REQUIRED ACTION =
Give an exact copy of the lines from the beginning of the listing below to the "Image resolution: width=979" line, inclusive.

DATA LISTING =
:::

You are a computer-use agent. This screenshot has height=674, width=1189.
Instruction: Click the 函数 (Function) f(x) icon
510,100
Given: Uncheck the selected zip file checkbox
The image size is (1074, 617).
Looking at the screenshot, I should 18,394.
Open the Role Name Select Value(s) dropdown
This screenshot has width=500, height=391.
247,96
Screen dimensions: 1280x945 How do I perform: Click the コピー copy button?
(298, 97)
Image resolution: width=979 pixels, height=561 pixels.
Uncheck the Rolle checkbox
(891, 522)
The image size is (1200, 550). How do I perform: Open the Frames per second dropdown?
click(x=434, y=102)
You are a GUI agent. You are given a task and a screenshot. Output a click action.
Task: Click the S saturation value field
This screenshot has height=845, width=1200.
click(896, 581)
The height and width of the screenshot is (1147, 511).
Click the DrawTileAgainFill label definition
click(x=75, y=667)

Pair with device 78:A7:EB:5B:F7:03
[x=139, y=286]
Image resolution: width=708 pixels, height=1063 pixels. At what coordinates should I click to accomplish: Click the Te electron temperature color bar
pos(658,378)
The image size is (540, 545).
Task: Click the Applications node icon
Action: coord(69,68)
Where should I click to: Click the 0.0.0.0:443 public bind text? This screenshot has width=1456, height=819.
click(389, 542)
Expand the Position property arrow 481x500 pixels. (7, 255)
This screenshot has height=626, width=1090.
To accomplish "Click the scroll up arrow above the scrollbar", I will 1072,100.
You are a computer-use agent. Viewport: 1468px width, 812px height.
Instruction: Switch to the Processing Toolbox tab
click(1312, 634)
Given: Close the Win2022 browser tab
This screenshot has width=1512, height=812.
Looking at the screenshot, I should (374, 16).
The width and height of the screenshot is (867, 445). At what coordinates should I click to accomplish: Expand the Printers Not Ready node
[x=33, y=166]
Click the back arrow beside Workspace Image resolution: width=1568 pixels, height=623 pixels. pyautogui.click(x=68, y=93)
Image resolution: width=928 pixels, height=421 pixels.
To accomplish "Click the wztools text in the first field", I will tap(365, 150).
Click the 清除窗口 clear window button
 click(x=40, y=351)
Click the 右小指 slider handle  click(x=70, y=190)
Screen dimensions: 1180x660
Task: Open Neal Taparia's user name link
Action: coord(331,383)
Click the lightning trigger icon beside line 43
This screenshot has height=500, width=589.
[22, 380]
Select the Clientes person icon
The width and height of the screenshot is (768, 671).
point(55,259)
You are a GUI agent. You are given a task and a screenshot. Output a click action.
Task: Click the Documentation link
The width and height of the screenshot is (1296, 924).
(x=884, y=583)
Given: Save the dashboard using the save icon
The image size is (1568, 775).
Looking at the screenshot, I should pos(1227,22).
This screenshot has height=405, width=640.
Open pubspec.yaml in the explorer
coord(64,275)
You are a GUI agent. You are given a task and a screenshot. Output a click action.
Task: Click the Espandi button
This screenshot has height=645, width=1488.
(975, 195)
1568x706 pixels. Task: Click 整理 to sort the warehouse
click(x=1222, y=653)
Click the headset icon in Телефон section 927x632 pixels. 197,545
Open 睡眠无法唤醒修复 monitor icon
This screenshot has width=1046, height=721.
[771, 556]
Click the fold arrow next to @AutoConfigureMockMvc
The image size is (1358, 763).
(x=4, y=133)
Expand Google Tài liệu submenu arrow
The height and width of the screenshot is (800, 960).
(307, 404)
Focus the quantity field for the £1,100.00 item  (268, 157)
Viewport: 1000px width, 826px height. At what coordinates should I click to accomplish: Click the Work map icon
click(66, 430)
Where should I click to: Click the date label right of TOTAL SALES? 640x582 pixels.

:::

RESPONSE TO THE EXERCISE =
You are a computer-use agent. This screenshot has height=674, width=1189.
Instruction: Click the 函数 (Function) f(x) icon
510,100
Given: Uncheck the selected zip file checkbox
The image size is (1074, 617).
Looking at the screenshot, I should 18,394.
Open the Role Name Select Value(s) dropdown
This screenshot has width=500, height=391.
247,96
Screen dimensions: 1280x945 How do I perform: Click the コピー copy button?
(298, 97)
Image resolution: width=979 pixels, height=561 pixels.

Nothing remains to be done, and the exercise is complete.